|Year : 2013 | Volume
| Issue : 1 | Page : 17-22
Difference in effect between ischemic compression and muscle energy technique on upper trepezius myofascial trigger points: Comparative study
Gopal S Nambi1, Ronak Sharma1, Dipika Inbasekaran2, Apeksha Vaghesiya1, Urmi Bhatt1
1 Department of Physiotherapy, C.U. Shah Physiotherapy College, Surendranagar, Gujarat, India
2 Department of Physiotherapy, C.U. Shah Medical College, Surendranagar, Gujarat, India
|Date of Web Publication||17-Apr-2013|
Gopal S Nambi
C.U. Shah Physiotherapy College, Surendranagar - 363 001, Gujarat
Source of Support: None, Conflict of Interest: None
Background: Myofascial trigger point (MTrP) is a hyperirritable point or spot, usually within a taut band of skeletal muscle or in the muscle fascia which is painful on compression and can give rise to characteristic-referred pain and motor dysfunction. Studies suggest that various types of massage forms are available for treating MTrPs. Aims: To find the difference in effect of two forms of massage techniques: Ischemic compression and muscle energy technique (MET) on upper trepezius MTrPs. Settings and Design: Quasi experimental design was conducted with convenient sampling method. Materials and Methods: Patients ( n = 30) who fulfil the screening criteria were randomly assigned to Group A ( n = 15) treated with ischemic compression and ultrasound and Group B ( n = 15) treated with MET and ultrasound for 4 weeks and they were assessed at baseline and after 4 weeks. Outcome measures included pain intensity by visual analog scale (VAS) and range of motion by universal goniometer. Statistical Analysis Used: Intergroup analysis was done with Mann-Whitney test and intragroup analysis was done with Wilcoxon signed-rank test. Results: Statistically, no significant ( P > 0.05) changes in the scores were found in the Groups A and B for VAS, and statistically significant ( P < 0.05) changes in the scores were found in the Groups A and B for Range of Motion (ROM) with greater change scores in the Group B compared with Group A. Conclusion: Treatment program consisting of MET with ultrasound may be more effective in reducing pain and improve ROM in patients in upper trepezius MTrPs.
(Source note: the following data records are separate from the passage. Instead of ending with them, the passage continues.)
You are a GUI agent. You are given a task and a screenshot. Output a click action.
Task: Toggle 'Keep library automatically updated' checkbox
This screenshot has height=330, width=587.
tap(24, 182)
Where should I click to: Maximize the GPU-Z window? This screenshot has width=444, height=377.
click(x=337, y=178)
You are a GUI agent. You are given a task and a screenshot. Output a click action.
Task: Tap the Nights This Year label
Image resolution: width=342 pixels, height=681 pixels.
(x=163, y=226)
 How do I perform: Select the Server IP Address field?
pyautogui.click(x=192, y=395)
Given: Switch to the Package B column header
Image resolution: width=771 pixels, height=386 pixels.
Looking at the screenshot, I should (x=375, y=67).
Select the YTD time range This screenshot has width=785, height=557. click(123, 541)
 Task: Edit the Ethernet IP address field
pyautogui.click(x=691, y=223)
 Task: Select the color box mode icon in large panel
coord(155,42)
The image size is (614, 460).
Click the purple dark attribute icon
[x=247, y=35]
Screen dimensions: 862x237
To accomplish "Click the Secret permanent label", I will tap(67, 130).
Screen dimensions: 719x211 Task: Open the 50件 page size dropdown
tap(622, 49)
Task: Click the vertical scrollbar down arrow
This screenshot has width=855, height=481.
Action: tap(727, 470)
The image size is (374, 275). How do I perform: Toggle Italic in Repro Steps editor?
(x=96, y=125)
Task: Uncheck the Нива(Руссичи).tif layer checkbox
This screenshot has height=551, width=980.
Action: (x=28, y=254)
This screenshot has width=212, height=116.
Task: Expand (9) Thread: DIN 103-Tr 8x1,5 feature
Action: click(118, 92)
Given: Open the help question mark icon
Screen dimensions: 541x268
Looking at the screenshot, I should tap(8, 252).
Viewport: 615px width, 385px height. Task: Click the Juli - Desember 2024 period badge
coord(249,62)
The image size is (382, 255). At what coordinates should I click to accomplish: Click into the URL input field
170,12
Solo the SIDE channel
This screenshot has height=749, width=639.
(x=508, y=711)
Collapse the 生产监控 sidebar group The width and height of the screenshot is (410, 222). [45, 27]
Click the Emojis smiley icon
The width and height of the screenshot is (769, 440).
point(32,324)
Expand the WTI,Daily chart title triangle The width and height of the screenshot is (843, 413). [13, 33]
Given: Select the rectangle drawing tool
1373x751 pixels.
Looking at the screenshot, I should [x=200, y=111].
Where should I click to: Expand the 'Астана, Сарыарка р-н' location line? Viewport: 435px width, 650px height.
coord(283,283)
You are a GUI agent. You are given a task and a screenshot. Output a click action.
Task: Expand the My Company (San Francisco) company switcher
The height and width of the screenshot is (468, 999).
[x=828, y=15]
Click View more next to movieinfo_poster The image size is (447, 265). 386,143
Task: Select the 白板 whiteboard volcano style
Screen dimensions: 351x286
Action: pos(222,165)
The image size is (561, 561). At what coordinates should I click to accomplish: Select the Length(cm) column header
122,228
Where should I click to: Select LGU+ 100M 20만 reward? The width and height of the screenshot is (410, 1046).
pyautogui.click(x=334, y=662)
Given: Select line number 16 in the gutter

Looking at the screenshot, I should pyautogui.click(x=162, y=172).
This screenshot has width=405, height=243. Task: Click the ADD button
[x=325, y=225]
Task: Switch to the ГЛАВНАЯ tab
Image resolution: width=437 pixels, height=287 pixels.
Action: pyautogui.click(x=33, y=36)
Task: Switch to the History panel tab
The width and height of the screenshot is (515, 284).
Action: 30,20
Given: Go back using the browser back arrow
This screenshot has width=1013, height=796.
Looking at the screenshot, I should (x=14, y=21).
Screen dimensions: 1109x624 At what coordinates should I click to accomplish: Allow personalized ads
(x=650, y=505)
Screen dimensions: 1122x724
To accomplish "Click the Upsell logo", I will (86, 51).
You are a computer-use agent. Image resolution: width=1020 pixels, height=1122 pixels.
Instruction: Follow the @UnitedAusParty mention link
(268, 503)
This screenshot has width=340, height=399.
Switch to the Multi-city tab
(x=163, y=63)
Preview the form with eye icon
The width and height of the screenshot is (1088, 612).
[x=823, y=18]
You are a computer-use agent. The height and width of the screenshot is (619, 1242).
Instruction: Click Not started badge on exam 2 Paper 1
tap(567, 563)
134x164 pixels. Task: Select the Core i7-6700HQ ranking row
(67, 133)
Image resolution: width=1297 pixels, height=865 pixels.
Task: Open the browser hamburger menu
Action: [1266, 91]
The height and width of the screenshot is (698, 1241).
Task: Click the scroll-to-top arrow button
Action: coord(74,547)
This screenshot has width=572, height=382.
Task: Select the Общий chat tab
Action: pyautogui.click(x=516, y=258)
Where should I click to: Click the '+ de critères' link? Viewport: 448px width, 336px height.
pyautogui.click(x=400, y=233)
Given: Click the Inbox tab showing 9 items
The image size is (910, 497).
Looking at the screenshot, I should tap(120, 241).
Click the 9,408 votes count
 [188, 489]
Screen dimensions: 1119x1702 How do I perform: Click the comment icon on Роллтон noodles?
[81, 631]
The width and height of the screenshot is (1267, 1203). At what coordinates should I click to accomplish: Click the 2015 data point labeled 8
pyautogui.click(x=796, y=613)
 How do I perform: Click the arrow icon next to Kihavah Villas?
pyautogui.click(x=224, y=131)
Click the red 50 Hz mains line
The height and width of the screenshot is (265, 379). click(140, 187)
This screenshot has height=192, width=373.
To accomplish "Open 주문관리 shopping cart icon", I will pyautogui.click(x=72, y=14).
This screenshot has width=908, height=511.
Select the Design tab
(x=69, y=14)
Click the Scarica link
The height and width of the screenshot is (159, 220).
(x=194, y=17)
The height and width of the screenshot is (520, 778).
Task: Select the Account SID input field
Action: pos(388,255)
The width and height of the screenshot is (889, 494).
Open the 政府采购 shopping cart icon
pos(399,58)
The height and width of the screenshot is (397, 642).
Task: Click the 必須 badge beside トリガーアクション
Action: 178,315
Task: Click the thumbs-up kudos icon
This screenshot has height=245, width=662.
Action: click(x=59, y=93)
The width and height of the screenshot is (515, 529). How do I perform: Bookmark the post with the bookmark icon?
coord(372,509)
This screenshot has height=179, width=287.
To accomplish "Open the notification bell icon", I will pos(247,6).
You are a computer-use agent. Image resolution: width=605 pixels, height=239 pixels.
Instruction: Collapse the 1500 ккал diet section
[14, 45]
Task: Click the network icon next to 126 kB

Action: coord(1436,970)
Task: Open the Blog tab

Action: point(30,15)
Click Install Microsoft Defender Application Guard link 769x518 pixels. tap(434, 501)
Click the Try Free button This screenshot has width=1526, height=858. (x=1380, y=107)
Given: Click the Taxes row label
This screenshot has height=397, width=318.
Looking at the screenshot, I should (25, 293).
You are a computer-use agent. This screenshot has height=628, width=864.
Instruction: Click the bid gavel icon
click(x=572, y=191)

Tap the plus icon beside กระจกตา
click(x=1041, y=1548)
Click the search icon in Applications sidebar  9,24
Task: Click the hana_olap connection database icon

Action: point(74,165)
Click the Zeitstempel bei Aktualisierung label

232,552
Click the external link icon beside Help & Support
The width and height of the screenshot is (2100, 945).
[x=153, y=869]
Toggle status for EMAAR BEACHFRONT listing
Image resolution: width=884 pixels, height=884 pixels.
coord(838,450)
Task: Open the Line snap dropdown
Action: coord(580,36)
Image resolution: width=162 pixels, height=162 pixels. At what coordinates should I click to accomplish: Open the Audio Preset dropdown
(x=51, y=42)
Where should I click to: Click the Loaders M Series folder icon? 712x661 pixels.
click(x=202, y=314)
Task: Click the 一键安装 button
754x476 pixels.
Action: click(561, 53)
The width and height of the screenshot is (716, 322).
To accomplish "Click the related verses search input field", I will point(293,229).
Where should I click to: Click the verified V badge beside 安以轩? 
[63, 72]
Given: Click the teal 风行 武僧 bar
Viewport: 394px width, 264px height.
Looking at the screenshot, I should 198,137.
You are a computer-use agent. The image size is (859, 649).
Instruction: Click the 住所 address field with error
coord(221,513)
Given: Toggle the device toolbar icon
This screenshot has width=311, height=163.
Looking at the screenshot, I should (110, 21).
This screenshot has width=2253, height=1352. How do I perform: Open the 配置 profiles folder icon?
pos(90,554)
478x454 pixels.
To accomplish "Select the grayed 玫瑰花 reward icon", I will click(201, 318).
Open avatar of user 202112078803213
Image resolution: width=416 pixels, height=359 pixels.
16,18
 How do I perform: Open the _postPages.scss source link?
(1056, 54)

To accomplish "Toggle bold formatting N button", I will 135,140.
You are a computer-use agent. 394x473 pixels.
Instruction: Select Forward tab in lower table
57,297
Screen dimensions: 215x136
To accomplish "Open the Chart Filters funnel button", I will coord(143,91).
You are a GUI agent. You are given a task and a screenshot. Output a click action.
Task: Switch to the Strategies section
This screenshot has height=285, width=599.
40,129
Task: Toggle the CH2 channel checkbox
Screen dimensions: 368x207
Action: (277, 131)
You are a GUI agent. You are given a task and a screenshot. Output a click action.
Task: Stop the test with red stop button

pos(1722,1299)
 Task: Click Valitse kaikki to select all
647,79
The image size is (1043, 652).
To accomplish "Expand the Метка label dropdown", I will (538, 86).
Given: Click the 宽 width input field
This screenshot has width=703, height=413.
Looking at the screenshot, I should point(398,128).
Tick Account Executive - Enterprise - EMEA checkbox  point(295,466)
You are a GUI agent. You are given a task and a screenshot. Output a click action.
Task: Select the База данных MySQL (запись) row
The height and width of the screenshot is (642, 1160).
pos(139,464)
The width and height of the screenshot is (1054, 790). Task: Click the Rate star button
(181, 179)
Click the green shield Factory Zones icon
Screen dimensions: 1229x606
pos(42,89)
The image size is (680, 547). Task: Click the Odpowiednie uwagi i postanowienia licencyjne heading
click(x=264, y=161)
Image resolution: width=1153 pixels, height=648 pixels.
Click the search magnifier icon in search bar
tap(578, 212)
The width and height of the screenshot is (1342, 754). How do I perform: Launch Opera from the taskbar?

Keywords: Ischemic compression, muscle energy technique, myofascial trigger point, range of motion, ultrasound, upper trepezius, visual analog scale
|How to cite this article:|
Nambi GS, Sharma R, Inbasekaran D, Vaghesiya A, Bhatt U. Difference in effect between ischemic compression and muscle energy technique on upper trepezius myofascial trigger points: Comparative study. Int J Health Allied Sci 2013;2:17-22
|How to cite this URL:|
Nambi GS, Sharma R, Inbasekaran D, Vaghesiya A, Bhatt U. Difference in effect between ischemic compression and muscle energy technique on upper trepezius myofascial trigger points: Comparative study. Int J Health Allied Sci [serial online] 2013 [cited 2016 May 5];2:17-22. Available from: http://www.ijhas.in/text.asp?2013/2/1/17/110570
| Introduction|| |
Myofascial pain syndrome is a complex pain disorder characterized by a steady dull ache referring to a specific reference zone from a myofascial trigger point (MTrP) within a palpable band of muscle. A MTrP is a hyperirritable spot, located within a taut band of a skeletal muscle that is painful on compression or stretch and that can give rise to a typical-referred pain pattern as well as an autonomic phenomena.  Abnormal stresses on the muscles from sudden stress on shortened muscle, leg-length discrepancies, or skeletal asymmetry are thought to be common causes of myofascial pain. Poor posture, assumption of a static position for a long period also has been implicated in myofascial pain.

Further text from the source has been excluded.